Requirement:
Print the lines of the entries below exactly as they appear, everything from the line containing "Open the gear icon on 软件更新 page" down to the line containing "tap(1336, 138)", both included.

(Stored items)
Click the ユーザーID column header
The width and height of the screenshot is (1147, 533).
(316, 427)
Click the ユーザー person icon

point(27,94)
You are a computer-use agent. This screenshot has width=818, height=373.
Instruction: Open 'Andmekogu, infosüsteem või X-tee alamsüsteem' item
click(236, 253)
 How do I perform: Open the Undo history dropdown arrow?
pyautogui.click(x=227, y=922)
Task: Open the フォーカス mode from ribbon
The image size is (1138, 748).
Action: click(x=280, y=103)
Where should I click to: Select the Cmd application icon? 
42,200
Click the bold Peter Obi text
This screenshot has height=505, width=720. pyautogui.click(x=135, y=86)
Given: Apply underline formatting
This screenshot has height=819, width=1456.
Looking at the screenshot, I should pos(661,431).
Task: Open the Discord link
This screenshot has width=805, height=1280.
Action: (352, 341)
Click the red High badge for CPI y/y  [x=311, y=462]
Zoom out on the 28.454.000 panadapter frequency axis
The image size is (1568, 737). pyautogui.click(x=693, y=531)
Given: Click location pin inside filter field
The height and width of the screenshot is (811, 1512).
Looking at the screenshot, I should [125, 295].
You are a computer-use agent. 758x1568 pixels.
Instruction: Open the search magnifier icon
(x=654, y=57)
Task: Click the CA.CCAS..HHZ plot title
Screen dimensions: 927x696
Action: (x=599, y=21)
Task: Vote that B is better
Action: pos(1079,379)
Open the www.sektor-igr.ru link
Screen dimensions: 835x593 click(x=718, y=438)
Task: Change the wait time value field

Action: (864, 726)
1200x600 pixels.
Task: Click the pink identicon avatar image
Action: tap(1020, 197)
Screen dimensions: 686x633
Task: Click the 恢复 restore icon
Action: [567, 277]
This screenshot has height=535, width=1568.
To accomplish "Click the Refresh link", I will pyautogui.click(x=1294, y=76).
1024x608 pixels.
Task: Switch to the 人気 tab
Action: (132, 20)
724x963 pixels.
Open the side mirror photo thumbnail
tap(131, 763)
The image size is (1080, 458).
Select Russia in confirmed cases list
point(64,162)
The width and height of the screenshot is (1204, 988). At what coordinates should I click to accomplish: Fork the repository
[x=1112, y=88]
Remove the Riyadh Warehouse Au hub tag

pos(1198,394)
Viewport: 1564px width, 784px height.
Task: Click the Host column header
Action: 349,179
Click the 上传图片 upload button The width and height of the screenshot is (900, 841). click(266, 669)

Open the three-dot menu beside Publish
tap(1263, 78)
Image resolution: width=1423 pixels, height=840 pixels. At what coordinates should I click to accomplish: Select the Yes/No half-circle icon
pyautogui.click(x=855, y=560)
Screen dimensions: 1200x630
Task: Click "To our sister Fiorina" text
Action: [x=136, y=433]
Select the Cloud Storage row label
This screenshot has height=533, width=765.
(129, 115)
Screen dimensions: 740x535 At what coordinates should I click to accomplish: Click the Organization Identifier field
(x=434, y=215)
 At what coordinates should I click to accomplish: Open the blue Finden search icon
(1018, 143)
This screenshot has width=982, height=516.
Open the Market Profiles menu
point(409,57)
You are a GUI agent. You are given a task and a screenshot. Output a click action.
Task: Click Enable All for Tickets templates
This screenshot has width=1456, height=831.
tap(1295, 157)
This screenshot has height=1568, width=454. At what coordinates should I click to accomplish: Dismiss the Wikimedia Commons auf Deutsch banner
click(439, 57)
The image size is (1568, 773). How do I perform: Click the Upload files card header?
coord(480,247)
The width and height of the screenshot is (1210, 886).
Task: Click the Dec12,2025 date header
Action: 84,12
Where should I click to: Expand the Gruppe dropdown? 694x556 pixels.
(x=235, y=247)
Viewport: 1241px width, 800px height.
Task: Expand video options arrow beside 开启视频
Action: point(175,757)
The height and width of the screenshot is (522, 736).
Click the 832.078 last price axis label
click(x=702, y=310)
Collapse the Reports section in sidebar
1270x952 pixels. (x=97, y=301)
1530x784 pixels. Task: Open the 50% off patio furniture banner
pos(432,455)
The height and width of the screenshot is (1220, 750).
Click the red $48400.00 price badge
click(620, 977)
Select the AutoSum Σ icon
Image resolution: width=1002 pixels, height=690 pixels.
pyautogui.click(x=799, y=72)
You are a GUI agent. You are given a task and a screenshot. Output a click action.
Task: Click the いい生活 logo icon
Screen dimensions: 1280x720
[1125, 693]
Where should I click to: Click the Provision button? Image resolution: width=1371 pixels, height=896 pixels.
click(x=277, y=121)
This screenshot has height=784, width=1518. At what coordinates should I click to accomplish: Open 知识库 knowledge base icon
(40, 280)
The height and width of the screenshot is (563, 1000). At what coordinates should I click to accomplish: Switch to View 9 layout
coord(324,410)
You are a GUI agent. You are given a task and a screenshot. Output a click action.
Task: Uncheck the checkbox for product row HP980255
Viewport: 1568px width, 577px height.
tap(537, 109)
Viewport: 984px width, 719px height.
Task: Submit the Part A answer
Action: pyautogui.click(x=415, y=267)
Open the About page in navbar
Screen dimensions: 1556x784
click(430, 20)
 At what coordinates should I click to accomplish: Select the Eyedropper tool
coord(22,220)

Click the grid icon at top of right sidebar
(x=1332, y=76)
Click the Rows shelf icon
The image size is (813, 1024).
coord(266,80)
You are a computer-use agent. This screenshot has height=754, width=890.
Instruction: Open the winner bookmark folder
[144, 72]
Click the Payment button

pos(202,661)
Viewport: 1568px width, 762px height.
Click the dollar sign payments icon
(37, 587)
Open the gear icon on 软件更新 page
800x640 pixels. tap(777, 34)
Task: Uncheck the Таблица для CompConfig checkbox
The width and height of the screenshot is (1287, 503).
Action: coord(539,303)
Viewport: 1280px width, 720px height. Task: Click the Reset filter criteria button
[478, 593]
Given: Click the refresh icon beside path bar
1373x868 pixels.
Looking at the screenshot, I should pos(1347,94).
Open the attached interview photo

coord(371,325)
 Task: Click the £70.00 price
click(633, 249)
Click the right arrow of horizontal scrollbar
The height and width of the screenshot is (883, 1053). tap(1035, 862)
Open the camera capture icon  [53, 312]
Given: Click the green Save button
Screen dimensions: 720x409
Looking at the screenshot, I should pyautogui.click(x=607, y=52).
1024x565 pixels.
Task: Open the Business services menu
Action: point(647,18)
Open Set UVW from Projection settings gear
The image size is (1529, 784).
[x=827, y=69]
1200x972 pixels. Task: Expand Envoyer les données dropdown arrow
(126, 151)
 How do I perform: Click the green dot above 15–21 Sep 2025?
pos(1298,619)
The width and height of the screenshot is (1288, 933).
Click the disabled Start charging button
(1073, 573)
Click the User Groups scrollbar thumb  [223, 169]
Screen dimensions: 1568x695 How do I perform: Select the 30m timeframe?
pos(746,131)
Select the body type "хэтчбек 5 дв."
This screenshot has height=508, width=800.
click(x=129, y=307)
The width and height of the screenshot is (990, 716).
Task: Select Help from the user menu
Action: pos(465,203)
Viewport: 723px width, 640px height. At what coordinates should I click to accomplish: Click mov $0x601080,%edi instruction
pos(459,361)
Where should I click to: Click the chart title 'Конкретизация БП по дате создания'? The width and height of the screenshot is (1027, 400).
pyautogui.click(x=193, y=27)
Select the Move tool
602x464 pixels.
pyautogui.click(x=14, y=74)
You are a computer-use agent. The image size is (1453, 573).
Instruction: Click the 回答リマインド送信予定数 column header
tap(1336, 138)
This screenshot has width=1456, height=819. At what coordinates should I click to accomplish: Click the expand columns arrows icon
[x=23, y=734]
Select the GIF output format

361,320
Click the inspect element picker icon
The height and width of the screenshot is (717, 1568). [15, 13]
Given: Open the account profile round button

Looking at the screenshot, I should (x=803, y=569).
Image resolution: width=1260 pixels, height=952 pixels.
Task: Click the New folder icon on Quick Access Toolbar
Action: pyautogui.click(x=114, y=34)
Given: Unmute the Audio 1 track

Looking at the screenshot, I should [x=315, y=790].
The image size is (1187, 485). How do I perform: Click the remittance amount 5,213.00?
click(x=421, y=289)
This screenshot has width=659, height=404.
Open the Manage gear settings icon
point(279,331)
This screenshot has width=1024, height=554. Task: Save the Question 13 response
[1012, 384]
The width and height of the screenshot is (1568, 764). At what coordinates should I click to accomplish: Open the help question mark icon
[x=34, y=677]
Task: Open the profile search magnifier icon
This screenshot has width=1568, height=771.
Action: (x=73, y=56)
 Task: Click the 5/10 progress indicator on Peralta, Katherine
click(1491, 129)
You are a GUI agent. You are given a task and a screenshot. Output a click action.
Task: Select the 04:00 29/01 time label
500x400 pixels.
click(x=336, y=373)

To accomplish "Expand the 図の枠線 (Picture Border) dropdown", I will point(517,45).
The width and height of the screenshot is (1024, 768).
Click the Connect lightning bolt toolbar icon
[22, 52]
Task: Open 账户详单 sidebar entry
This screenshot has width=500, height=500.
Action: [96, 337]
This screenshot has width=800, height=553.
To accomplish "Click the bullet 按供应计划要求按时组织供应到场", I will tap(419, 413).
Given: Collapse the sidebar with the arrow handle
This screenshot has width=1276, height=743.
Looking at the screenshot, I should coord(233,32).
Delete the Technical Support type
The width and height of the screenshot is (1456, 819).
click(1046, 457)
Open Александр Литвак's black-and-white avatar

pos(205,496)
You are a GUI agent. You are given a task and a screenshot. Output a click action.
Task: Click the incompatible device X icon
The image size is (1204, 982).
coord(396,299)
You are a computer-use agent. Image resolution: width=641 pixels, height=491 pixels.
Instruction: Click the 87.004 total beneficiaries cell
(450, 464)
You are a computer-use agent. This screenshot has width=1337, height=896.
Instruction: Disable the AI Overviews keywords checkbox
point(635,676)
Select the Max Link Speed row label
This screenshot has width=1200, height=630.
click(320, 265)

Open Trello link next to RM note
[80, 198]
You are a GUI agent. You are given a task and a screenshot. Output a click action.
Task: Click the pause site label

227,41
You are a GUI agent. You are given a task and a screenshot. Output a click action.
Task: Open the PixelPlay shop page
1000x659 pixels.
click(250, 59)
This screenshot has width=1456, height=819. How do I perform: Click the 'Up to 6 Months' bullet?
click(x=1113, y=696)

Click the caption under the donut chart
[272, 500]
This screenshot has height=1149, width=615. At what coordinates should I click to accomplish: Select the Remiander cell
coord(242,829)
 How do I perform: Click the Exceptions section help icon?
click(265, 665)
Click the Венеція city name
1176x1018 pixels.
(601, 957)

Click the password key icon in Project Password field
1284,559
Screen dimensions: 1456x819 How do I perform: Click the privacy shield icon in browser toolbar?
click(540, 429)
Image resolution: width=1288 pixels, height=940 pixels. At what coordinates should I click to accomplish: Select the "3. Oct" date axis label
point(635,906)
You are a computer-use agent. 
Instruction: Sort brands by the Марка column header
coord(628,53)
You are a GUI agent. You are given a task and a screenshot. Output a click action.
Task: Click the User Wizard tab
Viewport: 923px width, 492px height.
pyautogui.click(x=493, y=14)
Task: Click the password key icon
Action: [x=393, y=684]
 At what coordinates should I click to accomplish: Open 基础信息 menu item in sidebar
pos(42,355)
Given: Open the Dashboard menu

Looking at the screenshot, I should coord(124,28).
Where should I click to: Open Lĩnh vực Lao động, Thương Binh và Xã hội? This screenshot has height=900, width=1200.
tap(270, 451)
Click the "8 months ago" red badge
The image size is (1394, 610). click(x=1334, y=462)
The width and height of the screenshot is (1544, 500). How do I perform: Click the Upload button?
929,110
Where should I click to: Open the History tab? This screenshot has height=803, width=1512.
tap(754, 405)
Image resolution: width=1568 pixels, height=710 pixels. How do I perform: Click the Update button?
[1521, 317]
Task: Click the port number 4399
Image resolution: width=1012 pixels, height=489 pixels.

The completed task:
Open the gear icon on 软件更新 page
800x640 pixels. tap(777, 34)
Task: Uncheck the Таблица для CompConfig checkbox
The width and height of the screenshot is (1287, 503).
Action: coord(539,303)
Viewport: 1280px width, 720px height. Task: Click the Reset filter criteria button
[478, 593]
Given: Click the refresh icon beside path bar
1373x868 pixels.
Looking at the screenshot, I should pos(1347,94).
Open the attached interview photo

coord(371,325)
 Task: Click the £70.00 price
click(633, 249)
Click the right arrow of horizontal scrollbar
The height and width of the screenshot is (883, 1053). tap(1035, 862)
Open the camera capture icon  [53, 312]
Given: Click the green Save button
Screen dimensions: 720x409
Looking at the screenshot, I should pyautogui.click(x=607, y=52).
1024x565 pixels.
Task: Open the Business services menu
Action: point(647,18)
Open Set UVW from Projection settings gear
The image size is (1529, 784).
[x=827, y=69]
1200x972 pixels. Task: Expand Envoyer les données dropdown arrow
(126, 151)
 How do I perform: Click the green dot above 15–21 Sep 2025?
pos(1298,619)
The width and height of the screenshot is (1288, 933).
Click the disabled Start charging button
(1073, 573)
Click the User Groups scrollbar thumb  [223, 169]
Screen dimensions: 1568x695 How do I perform: Select the 30m timeframe?
pos(746,131)
Select the body type "хэтчбек 5 дв."
This screenshot has height=508, width=800.
click(x=129, y=307)
The width and height of the screenshot is (990, 716).
Task: Select Help from the user menu
Action: pos(465,203)
Viewport: 723px width, 640px height. At what coordinates should I click to accomplish: Click mov $0x601080,%edi instruction
pos(459,361)
Where should I click to: Click the chart title 'Конкретизация БП по дате создания'? The width and height of the screenshot is (1027, 400).
pyautogui.click(x=193, y=27)
Select the Move tool
602x464 pixels.
pyautogui.click(x=14, y=74)
You are a computer-use agent. The image size is (1453, 573).
Instruction: Click the 回答リマインド送信予定数 column header
tap(1336, 138)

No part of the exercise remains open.